Key West, March 2023

A member of the “Lost Generation” of expatriate writers and artists inhabiting Paris during the 1920s, American author Ernest Hemingway (1899-1961) was encouraged by a member of his cohorts to visit Key West. He made his way to the island by way of Cuba and soon made it his principal residence, where he was to remain through the 1930s. Visiting the Hemingway Home in Key West now, filled with relics from his many travels across Europe, Africa and the United States, I can affirm that Hemingway was a vagabond in every sense of the word.

While he moved often, Hemingway would regularly visit New York to meet with his publishers at Charles Scribner's & Sons — one of America's most prestigious publishing houses. During one of his visits, New Yorker columnist Lilian Ross profiled Hemingway in her 1950 piece “How Do You Like It Now, Gentlemen? The Moods of Ernest Hemingway.” Reading this article felt oddly nostalgic - perhaps because it is written in a publication that many of us still read today, but 70 years ago. It feels nostalgic, almost mystic even, to read this still modern publication featuring one of the most famous writers of all time, seven decades ago. Why does each word feel even weightier?

The reason, I realized, is that he is no longer living. He can no longer give us a new idea, quote, or body of work. His whole existence is preserved in what has already been. The only things we have left of him are his books, and magazine articles such as this one. Immortalized through literature. That we can never get additional assessments, or new interpretations. This is simply what is, and what shall be.

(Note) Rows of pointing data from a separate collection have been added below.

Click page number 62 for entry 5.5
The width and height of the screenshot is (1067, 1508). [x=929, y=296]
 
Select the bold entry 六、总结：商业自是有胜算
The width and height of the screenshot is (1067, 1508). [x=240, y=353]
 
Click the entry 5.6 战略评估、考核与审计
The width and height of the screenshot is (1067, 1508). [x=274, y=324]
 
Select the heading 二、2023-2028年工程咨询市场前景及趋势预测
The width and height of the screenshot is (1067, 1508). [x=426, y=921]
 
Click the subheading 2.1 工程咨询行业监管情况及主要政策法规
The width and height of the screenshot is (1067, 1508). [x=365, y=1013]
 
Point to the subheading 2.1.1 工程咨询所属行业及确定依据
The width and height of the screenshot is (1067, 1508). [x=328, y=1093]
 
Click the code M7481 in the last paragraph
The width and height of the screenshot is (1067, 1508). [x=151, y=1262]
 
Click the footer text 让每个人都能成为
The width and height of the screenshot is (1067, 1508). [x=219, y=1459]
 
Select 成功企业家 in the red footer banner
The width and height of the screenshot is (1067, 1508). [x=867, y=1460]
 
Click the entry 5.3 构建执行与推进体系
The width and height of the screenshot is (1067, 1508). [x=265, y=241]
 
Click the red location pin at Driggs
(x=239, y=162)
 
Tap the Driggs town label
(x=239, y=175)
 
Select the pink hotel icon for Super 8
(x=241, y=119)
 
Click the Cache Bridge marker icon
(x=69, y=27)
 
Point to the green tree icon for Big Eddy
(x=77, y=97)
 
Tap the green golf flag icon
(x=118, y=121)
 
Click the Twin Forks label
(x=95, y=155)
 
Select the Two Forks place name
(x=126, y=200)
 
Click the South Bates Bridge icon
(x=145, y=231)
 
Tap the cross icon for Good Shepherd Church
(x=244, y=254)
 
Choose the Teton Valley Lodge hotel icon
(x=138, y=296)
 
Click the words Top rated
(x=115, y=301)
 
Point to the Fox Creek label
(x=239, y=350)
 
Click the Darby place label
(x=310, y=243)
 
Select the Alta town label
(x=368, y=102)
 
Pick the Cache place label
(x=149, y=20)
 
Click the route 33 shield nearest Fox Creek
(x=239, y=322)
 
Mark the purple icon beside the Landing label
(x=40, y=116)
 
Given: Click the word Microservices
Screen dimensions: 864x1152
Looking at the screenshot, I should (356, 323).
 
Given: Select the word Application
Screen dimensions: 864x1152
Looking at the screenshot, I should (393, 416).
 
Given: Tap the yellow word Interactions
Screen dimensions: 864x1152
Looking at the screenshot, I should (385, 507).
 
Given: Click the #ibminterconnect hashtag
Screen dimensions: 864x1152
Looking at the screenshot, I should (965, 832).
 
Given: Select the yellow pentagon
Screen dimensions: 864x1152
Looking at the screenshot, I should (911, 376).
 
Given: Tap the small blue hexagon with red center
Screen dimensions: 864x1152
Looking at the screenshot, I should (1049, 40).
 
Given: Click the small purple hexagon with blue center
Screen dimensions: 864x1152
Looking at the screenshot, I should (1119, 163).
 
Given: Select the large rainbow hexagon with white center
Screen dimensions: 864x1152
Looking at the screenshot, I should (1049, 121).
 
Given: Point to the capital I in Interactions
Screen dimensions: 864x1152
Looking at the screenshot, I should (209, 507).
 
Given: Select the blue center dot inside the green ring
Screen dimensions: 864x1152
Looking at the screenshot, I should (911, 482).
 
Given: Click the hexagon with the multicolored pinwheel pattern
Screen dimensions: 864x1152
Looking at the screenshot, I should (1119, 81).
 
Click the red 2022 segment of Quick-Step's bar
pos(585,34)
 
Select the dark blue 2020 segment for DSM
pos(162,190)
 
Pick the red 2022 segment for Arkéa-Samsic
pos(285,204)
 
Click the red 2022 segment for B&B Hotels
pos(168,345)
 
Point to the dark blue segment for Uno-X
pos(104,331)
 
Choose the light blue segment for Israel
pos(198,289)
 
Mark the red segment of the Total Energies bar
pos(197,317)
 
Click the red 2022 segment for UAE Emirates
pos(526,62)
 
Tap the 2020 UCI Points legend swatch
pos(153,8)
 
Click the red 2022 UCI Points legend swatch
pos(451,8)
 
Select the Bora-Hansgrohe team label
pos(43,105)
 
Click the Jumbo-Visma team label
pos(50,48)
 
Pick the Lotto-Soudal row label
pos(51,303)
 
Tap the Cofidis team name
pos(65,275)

Is it our sense of nostalgia that keeps us eyeing the past? Whether it be another time period in our lives, or yearning for another era we never lived in ourselves. Some of the most popular photographs or instagram reels of our time are of of cities as they were decades ago - New York in the 1950s or Paris in the 1920s. The idea that where we live now, and the memories and experiences we create here, were once walked in and lived through by many predecessors. The sense of rootedness and continuation. That we are continuing along a long line of many that have come before.

Which is why many of us pick up the novels of writers like Hemingway. To read his experiences and find our own shared experiences within. Experiences that transcend geographies because the overwhelming majority of human experiences are shared, regardless of locality. The memories of being young and needing to get by with little - and the sense of camaraderie, contentedness with “the little things” and zest for life that resulted from making early discoveries and doing it with meager resources. Hemingway often recalled his time in Paris in his twenties, where he was down and out as a struggling writer who had not yet reached acclaim. As he wrote in A Moveable Feast, Paris Est Une Fête, tel était le Paris de notre jeuneusse, au temps où nous étions très pauvre mais très heureux” - “such was the Paris of our youth - a time when we were very poor, but very happy.”

Like Hemingway, many still today recount with great fondness the beginnings of various stages of their lives. We wear our early struggles as badges of honor, markers of grit. But I don’t think this is the main reason we recall these times. Rather, it is a harking to a past where we made our initial strides into new stages and discovered unfamiliar stimuli around us. That a new discovery was excitement enough in and of itself, which is the reason that these early stages of any path hold so dear to us. The feeling, the experience, the location. The feeling of novelty was itself the enjoyment, and the more years we add under our belts, the sense of novelty may decrease while financial, emotional and physical comfort increases.

But this wonderment at the world, a sense of curiosity and yearning for discovery - is the true thing that keeps us going. And when we take a step back and analyze our own thought patterns, many of us will find that this is the great driver of most of our waves of nostalgia. Of our reaches toward literature of the past, and to authors like Hemingway. As he said in the New Yorker article mentioned earlier, “I love to go back to Paris. [I] want to go to cafés where I know no one but one waiter and his replacement, see all the new pictures and the old ones… find good, cheap restaurants where you can keep your own napkin. Walk over all the town and see where we made our mistakes and where we had our few bright ideas.”

See where we made our mistakes and where we had our few bright ideas. In other words, where we dared to tenter le coup, give it a try. The nostalgia - to a cherished past, but even more so, to a cherished self. A self that, through determined efforts at new things - in a world that was not yet familiar - found joy. Hemingway experienced this in Paris and often formed his narrative around this city, but we all have a Paris. A place where we made our mistakes and where we had our few bright ideas. Where we started to gain our bearings in the world, where we were confronted with multiple types of people who challenged ourselves in multiple ways. A place where we began with very little, but we began nonetheless. And it was this beginning that propelled the rest of what was to come. Mais justement, the beginning was the goal, in and of itself.